Álbum traz participações das "bad girls" do momento
Suas reclamações sobre estar excluída são uma breve auto-análise. Já se vão quatro anos desde o último álbum de inéditas (“Hard Candy”), o maior intervalo em sua carreira de 30 anos – isso sem falar no surgimento de uma rival com a mesma ambição loira que a caracteriza: Lady Gaga.
As letras das 12 canções, extremamente pessoais, dificultam a distinção entre a lenda pop e a mortal cujo casamento de oito anos com o diretor de cinema Guy Ritchie acabou em um divórcio dolorido. “Eu tentei ser uma boa garota, tentei ser sua esposa”, afirma em “I Don’t Give A.”
É essa vulnerabilidade que dá vitalidade a “MDNA”. O sofrimento de ter interpretado um papel que não era seu torna aceitável que ela cante como uma adolescente sobre beber muito e “tuitar no elevador”. Comparar um novo amor a Mike Jordan e Abraham Lincoln pode parecer bobagem, mas é seu jeito de transformar a crise pessoal em música.
“Sei que não deveria agir assim”, desabafa em “Girl Gone Wild”, que já toca nas rádios do Brasil.

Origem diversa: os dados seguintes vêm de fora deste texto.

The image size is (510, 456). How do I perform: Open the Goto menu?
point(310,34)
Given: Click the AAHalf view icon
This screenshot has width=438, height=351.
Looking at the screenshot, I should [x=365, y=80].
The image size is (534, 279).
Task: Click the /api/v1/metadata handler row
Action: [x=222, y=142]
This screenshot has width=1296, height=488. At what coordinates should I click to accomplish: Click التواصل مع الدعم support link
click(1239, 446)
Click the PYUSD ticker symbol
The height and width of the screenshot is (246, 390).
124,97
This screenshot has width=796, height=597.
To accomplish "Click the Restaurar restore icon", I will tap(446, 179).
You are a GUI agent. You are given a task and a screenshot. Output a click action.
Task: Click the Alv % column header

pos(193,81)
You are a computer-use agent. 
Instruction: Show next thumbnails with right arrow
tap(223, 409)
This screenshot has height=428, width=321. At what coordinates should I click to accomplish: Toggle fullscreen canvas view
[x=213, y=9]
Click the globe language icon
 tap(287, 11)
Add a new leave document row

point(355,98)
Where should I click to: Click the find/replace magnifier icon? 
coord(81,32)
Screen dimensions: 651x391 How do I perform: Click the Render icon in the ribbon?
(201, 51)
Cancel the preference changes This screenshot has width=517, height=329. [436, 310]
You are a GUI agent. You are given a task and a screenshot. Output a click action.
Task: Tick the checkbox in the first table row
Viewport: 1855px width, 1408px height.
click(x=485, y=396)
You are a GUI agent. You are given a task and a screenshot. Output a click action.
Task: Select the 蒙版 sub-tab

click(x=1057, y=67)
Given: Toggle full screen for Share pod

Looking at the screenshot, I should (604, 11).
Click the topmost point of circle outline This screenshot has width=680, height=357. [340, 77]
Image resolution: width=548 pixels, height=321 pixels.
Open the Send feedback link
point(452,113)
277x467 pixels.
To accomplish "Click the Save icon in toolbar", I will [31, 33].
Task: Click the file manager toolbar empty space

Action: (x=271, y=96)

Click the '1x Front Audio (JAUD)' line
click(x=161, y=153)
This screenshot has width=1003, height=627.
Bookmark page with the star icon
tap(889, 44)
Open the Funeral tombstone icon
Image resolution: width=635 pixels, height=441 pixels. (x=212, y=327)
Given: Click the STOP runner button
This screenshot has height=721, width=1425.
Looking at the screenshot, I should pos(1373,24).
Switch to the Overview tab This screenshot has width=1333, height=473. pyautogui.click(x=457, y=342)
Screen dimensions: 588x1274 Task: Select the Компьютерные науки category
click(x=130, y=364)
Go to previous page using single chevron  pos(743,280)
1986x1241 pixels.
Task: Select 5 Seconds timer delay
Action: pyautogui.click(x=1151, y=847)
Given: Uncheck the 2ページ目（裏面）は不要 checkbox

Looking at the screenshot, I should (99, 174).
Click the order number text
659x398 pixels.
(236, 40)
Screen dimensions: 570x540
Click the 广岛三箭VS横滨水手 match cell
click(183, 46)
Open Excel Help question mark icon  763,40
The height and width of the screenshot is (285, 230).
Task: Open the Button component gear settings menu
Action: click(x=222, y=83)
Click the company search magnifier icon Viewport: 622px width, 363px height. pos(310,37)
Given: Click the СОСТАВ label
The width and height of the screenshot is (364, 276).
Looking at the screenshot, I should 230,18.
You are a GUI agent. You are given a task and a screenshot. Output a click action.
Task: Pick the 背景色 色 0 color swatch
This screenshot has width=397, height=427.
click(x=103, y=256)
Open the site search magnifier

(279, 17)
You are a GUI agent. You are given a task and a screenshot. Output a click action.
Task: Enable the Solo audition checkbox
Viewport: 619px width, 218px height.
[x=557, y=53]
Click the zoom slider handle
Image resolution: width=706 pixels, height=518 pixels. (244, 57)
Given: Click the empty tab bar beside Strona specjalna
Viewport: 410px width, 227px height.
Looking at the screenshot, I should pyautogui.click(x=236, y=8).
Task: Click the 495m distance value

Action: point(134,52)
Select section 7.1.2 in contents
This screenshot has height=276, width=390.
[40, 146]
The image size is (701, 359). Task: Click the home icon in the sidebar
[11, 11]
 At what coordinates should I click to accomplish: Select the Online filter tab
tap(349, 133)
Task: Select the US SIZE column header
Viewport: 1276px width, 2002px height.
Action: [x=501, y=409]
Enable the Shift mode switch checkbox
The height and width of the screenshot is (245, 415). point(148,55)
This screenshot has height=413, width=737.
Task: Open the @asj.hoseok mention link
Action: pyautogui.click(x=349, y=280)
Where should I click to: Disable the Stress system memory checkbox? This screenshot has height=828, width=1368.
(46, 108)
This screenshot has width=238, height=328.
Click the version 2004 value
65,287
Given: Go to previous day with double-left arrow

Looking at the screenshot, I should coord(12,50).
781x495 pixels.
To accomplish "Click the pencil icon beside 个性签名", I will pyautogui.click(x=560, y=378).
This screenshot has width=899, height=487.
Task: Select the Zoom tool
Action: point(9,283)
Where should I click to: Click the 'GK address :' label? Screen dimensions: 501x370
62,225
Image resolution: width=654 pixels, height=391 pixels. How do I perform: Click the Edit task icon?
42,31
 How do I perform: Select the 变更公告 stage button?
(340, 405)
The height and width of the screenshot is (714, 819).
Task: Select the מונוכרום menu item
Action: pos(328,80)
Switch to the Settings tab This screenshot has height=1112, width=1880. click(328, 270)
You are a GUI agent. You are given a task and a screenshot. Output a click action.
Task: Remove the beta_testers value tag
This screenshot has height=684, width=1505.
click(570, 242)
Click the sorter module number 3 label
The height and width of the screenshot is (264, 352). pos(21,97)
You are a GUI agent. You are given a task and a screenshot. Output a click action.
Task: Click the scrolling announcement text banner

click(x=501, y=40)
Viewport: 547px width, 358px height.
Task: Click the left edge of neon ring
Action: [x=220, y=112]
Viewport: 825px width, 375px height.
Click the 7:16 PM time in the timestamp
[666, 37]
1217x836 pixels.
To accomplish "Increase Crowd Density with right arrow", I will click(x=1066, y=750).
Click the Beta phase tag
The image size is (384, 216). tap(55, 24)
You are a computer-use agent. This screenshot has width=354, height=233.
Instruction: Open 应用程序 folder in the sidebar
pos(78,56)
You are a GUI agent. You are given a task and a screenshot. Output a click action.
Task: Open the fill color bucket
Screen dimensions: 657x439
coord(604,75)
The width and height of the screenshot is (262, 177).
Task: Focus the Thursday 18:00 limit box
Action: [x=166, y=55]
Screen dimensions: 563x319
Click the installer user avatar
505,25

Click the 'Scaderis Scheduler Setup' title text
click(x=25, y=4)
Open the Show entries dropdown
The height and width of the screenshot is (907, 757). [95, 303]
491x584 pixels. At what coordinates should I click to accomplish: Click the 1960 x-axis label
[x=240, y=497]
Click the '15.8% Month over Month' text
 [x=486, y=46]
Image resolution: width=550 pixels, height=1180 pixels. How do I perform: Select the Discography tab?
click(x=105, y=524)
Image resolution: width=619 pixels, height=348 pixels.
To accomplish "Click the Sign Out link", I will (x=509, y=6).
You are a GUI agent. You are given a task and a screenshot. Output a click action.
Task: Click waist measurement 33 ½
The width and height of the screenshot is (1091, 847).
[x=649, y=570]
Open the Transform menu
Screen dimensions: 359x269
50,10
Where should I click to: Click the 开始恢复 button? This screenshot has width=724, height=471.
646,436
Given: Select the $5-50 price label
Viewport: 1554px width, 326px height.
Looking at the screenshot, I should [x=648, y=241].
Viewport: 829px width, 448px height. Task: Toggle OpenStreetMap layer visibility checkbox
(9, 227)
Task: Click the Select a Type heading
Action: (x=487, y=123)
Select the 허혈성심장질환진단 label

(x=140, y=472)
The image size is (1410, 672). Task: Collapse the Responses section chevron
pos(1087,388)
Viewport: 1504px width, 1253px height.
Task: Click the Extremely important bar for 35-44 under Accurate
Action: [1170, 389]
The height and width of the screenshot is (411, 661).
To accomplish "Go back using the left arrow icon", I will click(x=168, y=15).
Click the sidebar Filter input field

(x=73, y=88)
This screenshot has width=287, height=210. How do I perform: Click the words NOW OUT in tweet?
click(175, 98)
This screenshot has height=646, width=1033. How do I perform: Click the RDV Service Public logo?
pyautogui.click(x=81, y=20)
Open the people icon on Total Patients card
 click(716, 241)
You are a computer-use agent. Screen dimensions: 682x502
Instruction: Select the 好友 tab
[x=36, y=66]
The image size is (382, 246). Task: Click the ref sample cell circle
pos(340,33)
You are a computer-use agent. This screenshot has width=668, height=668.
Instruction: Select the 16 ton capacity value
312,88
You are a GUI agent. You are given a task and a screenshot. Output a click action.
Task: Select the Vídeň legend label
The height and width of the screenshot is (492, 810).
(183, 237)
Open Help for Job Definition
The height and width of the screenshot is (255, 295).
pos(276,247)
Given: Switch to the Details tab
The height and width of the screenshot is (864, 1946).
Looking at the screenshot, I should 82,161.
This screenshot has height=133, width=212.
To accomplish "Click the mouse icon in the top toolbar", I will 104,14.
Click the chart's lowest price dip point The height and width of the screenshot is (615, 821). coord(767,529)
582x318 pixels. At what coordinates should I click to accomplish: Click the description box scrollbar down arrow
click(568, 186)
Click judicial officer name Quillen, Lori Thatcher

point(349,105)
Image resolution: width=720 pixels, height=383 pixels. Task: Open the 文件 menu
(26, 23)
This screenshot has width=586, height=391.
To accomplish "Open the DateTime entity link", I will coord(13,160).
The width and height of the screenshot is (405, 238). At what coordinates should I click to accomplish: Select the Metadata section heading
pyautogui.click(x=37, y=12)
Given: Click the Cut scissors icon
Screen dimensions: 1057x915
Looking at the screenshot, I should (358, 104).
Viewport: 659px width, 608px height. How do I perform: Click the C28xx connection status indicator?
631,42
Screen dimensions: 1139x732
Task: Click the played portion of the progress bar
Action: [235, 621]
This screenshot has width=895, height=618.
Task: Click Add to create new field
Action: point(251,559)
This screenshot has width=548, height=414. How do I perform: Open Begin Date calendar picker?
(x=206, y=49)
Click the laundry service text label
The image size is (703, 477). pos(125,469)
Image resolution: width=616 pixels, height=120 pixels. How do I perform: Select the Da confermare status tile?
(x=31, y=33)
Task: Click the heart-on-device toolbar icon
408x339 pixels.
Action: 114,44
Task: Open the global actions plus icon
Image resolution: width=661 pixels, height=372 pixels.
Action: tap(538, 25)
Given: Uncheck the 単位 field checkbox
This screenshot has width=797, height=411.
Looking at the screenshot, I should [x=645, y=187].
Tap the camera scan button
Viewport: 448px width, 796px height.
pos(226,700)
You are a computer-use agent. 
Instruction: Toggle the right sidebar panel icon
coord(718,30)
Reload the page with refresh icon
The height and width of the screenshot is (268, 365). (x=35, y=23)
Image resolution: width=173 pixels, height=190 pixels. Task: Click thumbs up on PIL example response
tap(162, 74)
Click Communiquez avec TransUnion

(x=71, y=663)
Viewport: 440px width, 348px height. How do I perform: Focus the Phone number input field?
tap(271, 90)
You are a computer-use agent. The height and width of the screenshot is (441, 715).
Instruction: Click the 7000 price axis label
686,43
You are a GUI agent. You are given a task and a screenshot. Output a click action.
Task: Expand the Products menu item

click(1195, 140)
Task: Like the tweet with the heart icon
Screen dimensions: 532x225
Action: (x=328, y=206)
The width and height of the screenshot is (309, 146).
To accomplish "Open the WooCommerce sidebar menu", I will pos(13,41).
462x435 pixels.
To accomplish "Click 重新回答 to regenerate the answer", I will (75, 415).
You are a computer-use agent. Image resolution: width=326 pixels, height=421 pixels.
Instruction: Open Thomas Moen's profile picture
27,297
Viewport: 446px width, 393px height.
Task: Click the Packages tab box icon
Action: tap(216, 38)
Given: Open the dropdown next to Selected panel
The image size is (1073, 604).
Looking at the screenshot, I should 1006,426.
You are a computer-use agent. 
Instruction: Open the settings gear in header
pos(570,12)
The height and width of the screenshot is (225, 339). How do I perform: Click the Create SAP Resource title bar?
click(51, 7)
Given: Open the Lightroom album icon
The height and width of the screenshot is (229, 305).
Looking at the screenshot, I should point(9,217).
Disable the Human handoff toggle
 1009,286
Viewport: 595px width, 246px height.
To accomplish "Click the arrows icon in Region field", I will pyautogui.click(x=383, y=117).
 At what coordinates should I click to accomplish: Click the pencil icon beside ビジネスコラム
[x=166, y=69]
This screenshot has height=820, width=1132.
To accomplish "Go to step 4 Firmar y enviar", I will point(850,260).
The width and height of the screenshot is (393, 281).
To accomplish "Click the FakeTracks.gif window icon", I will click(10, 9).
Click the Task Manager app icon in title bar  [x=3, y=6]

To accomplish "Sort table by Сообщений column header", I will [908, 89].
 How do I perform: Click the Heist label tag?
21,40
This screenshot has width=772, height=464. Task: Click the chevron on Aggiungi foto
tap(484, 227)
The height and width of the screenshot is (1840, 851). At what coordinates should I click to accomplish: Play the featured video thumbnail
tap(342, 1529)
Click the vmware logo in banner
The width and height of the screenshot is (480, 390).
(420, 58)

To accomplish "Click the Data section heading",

O tom confessional também impede as críticas ao fato de ela ter lançado mão de recursos óbvios para garantir novos sucessos.
A “material girl” é uma consumidora esperta, por isso selecionou as “bad girls” do momento – Nicki Minaj e M.I.A. – e os melhores produtores – Martin Solveig e William Orbit – como apoio para este trabalho. Foram escolhas certeiras, sem dúvida. A batida dançante, a linha de baixo viciante e os estouros das melodias são perfeitos.
“MDNA” é Madonna em seu estado mais puro. Ela pode alegar se sentir um peixe fora d’água, mas sempre será a rainha do pop.